What Is Cal-COBRA and How Does It Work?
Explore Cal-COBRA, California's state-specific health coverage continuation law. Understand this option for maintaining your health insurance.
Explore Cal-COBRA, California's state-specific health coverage continuation law. Understand this option for maintaining your health insurance.
Cal-COBRA is a state law in California that provides a continuation of health coverage for individuals and their families after losing employer-sponsored health benefits. This state-specific program acts as a safety net, allowing eligible individuals to maintain their health insurance for a limited period. It helps bridge the period between losing prior coverage and securing new health insurance.
Cal-COBRA, formally known as the California Continuation Benefits Replacement Act, extends health coverage continuation rights to employees and their dependents. Its purpose is to allow individuals to continue their group health plan benefits after a qualifying event, such as job loss or reduced work hours. This law is codified under the California Health and Safety Code, Section 1366.20, and the California Insurance Code, Section 10128.50. It ensures that smaller employers, not subject to federal regulations, still offer continuation options.
Eligibility for Cal-COBRA involves specific criteria for both the individual and the employer. For individuals, a “qualifying event” must occur, such as termination of employment (unless for gross misconduct), reduction in hours, divorce or legal separation from the covered employee, the covered employee becoming entitled to Medicare, or a dependent child losing their dependent status. The individual must have been enrolled in the employer’s health plan at the time of the qualifying event.
Regarding employers, Cal-COBRA generally applies to those with 2 to 19 eligible employees. This threshold is important because larger employers (20 or more employees) are typically covered by federal COBRA. The employer must have had 2 to 19 eligible employees on at least 50 percent of working days during the preceding calendar year or quarter.
Under Cal-COBRA, the types of health benefits that can be continued are generally identical to those the individual received under their employer-sponsored plan. This includes medical, dental, and vision benefits if they were part of the original group plan. The coverage must offer the same benefits, deductibles, and coverage limits as those available to similarly situated active employees. If the employer changes the health plan for active employees, the Cal-COBRA coverage will also change accordingly.
Cal-COBRA and federal COBRA serve similar purposes but differ in their scope and application. Federal COBRA applies to employers with 20 or more employees. In contrast, Cal-COBRA is designed for smaller employers in California, those with 2 to 19 employees.

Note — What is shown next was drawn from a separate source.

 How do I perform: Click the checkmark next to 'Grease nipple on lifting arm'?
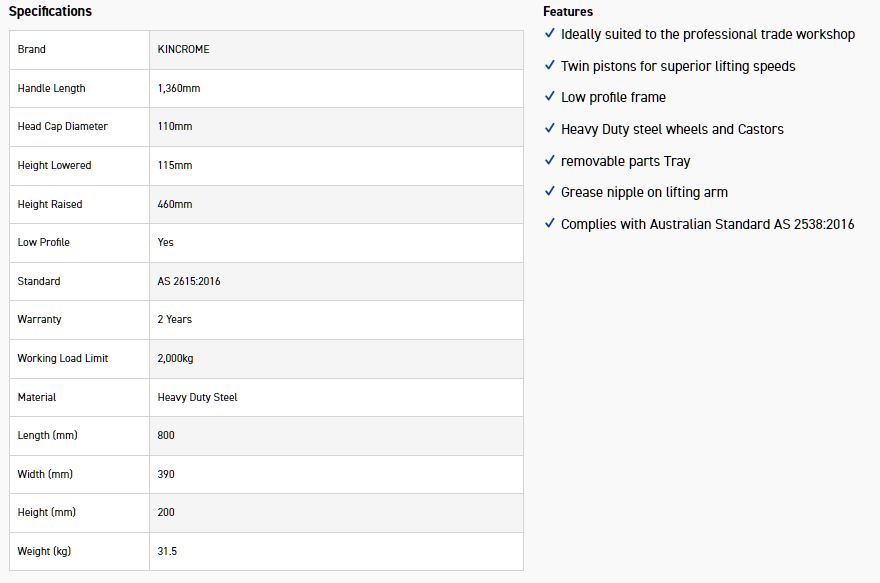[x=550, y=191]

Another distinction is the duration of coverage. While federal COBRA generally provides 18 months of coverage, Cal-COBRA can extend coverage for a total of up to 36 months. Cal-COBRA often acts as an extension for individuals who have exhausted their federal COBRA benefits, allowing them to continue coverage for an additional period.
Individuals can maintain coverage under Cal-COBRA for up to 36 months. This includes any period of federal COBRA coverage. Special rules can apply, such as extensions for disability, which may allow for longer coverage periods in specific circumstances.
Electing Cal-COBRA coverage involves specific notification and enrollment steps. Employers are responsible for notifying eligible individuals of their right to elect continuation coverage. Once notified, the qualified beneficiary has a 60-day election period to formally request coverage. This period begins from the date coverage is lost or the date the election notice is received, whichever is later.
To secure coverage, the individual must complete and submit the election form within this timeframe. Payment of premiums is required, with the first premium due within 45 days after electing coverage. Cal-COBRA premiums can be higher than what was paid as an active employee, often including the full cost plus an administrative fee, which can range from 102% to 213% of the group rate depending on the plan and circumstances.